The Journal told of one non-union factory in Williamsport,
Pennsylvania in which wages were cut 70% and in which, when the
workers walked out, the jobs were instantly snapped up by those even
more desperate.
Requiem For a Heavyweight
The gloom of the long, dark depression winter of 1931 was
deepened by the sudden and unexpected death of Pete Conlon. When
struck down by a heart attack in March. Conlon was the best known
and most widely beloved machinist in America. A big powerfully-built
Irishman, Pete Conlon had come to symbolize that quality of courage
and conviction that is summed up by the phrase "The Fighting
Machinists." he was a prolific writer, and eloquent speaker and
a born storyteller. More than anyone else he preserved and passed on
to later generations of machinists the legends and legacy of the
early boomers who laid the foundations for one of America's great
unions.
Though only 61 when he died, Conlon had been around so long he
had become a father figure to younger members and was revered by the
old-timers.
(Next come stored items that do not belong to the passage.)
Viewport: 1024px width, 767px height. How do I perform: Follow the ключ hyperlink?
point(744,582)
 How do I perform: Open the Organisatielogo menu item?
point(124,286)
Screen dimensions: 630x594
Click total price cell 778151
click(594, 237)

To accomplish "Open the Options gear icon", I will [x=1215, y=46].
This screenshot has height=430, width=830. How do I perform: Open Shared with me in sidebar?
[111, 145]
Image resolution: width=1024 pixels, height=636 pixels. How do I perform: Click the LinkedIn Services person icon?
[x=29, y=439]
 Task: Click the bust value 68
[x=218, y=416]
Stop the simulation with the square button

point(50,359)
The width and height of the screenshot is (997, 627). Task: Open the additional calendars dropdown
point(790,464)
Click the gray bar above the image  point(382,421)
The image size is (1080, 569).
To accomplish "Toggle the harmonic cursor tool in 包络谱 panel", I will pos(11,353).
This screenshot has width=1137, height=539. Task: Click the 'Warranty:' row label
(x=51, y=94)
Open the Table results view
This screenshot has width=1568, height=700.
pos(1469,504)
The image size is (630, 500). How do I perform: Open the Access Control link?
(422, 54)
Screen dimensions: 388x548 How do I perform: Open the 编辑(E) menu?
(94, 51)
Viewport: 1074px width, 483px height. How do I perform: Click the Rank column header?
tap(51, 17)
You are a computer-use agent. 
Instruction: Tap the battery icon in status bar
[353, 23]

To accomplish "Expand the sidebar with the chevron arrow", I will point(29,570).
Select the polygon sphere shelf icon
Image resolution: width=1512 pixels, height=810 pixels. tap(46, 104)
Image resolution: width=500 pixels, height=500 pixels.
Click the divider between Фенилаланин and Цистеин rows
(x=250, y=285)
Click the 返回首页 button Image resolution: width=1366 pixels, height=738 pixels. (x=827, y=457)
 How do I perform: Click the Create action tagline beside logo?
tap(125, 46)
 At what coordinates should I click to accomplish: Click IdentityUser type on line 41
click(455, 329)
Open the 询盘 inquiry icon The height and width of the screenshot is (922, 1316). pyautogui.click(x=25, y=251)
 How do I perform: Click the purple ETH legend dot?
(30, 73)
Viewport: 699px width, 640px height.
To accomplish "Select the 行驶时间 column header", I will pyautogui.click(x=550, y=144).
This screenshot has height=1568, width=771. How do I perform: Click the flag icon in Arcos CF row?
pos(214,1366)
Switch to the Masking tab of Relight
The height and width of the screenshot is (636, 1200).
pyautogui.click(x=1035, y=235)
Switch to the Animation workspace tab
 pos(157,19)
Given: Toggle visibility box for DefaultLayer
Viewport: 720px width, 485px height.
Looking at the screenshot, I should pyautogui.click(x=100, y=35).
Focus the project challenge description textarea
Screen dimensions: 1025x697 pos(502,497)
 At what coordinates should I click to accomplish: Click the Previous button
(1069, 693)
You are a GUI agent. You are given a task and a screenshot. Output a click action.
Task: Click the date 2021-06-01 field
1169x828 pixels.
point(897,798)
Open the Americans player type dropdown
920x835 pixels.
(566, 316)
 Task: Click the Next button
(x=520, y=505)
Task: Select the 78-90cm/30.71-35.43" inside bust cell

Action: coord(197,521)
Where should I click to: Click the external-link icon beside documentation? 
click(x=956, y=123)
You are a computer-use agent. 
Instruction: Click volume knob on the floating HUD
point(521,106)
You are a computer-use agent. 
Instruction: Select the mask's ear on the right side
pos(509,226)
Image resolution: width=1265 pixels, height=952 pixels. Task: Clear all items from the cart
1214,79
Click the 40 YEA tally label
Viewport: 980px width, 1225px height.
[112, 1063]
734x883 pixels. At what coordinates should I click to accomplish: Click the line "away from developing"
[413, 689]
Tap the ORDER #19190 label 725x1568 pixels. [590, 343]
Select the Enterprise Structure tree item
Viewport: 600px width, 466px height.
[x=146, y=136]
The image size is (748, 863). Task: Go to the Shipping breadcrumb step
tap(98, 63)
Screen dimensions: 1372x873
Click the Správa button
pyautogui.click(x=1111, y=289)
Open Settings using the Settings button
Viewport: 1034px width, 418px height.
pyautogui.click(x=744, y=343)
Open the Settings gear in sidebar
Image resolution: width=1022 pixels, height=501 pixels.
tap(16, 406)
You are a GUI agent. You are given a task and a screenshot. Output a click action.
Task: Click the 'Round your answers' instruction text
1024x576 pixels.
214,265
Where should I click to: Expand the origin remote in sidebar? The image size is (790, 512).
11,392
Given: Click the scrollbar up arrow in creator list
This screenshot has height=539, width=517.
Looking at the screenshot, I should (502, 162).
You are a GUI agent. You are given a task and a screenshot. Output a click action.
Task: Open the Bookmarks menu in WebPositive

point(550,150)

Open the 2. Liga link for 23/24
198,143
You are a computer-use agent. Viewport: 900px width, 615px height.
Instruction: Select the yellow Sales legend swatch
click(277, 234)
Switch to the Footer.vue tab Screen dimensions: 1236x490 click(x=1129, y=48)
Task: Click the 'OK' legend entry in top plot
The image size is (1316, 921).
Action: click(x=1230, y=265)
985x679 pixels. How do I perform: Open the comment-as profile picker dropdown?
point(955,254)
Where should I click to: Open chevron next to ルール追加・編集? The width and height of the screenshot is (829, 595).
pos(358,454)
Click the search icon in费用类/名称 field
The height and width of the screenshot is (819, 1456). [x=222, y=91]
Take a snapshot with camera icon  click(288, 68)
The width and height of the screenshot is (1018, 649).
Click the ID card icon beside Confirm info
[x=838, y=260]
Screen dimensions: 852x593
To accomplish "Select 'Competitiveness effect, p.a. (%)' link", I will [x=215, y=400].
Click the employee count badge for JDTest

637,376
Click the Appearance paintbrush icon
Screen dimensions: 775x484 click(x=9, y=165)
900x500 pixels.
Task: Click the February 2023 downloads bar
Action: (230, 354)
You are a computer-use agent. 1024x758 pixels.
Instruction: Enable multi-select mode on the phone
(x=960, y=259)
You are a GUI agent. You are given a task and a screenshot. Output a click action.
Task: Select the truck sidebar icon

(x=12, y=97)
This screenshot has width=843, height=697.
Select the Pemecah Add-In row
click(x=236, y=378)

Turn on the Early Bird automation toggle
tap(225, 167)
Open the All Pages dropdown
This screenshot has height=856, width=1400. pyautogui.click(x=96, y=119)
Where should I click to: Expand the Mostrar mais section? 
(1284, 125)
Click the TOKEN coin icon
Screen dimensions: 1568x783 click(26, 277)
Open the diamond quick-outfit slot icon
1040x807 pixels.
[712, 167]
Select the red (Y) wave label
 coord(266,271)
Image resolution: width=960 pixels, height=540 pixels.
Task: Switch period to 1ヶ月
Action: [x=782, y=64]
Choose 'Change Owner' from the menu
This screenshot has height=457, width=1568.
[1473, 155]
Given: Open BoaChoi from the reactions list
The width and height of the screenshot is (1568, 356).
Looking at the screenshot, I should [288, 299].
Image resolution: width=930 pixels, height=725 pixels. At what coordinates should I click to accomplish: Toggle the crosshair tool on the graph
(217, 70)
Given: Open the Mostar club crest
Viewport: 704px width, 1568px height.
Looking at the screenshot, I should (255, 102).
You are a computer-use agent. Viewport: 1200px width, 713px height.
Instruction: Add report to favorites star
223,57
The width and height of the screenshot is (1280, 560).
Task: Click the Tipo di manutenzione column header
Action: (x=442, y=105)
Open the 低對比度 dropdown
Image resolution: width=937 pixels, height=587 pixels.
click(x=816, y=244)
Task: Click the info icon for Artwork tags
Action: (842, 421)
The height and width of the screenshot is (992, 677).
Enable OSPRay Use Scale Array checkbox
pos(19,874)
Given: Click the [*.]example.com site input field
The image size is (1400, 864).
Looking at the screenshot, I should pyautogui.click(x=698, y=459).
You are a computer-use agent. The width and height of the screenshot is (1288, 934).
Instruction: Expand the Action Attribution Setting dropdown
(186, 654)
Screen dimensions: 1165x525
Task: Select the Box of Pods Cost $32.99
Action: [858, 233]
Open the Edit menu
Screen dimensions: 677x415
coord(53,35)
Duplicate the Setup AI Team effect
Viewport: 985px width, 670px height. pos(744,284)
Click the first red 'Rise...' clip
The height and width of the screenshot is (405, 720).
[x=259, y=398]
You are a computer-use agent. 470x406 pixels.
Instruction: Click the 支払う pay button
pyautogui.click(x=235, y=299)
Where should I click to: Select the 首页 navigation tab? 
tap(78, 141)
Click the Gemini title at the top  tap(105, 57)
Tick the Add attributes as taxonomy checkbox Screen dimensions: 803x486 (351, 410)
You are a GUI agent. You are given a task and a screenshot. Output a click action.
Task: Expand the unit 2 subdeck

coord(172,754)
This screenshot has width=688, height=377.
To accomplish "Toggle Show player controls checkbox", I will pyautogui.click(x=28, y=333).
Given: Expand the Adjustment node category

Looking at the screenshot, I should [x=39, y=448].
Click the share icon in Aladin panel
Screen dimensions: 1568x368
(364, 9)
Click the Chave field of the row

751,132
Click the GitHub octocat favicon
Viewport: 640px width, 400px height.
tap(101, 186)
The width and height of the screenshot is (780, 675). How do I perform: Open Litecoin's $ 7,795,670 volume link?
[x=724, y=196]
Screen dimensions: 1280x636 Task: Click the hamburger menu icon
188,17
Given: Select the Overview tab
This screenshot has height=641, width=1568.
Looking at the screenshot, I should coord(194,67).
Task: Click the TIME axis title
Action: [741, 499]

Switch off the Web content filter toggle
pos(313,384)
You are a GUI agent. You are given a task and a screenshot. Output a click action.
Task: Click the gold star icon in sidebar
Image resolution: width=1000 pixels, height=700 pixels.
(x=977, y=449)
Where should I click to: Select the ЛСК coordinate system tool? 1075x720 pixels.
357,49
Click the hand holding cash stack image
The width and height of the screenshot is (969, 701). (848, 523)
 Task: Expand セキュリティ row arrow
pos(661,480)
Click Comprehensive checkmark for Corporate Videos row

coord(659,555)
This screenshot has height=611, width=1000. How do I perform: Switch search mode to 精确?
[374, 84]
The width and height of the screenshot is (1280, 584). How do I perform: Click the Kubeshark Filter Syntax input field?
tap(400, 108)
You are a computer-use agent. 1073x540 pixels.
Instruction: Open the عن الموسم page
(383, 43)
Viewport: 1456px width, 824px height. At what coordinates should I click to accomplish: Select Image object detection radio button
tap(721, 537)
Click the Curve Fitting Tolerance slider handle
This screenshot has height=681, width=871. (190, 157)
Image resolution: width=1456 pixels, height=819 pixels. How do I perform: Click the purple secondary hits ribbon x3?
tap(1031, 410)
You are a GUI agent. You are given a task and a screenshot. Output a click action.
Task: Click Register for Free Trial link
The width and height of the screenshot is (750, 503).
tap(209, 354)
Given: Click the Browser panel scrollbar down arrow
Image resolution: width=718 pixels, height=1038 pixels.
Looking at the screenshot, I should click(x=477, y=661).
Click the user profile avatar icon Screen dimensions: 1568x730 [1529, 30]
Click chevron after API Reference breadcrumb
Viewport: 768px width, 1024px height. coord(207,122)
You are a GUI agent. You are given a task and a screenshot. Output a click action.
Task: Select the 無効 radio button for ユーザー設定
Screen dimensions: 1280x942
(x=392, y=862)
He knew thousands of IAM members by name and his door
was always open the them. It was later said that rank-and-file
machinists always knew they had a friend when Pete Conlon was at
Grand Lodge, someone always ready to talk to old-timers dropping by,
someone always ready with a dollar or two for a machinist down on
his luck.
When Conlon died tributes poured in from every part of the
nation. Even Herbert Hoover sent a message of condolence from the
White House. The sincerity and depth of the grief that swept the
union can be seen in the eighteen full pages of the April, 1931 Journal
in which Conlon was mourned by high and low alike. No other IAM
leader, before or since, ever evoked such an outpouring of
admiration and affection. Though largely forgotten today since it
was not his destiny to be I.P., Pete Conlon's mark on the IAM was as
great as any I.P.'s. He was one of the giants of his time.
The Winters of Discontent
Month after dismal month throughout 1931 and 1932, the Journal
reported an orgy of wage reductions throughout the nation. To IAM
members the worst was a 10% cut imposed by the railroads in January
1931; one of many actual or attempted wage cuts to come. The Journal
vigorously protested wage-cutting in issue after issue. Union
representatives tried vainly to persuade industry and government
that the worst possible way to revive prosperity was to further
squeeze the little purchasing power left among working families.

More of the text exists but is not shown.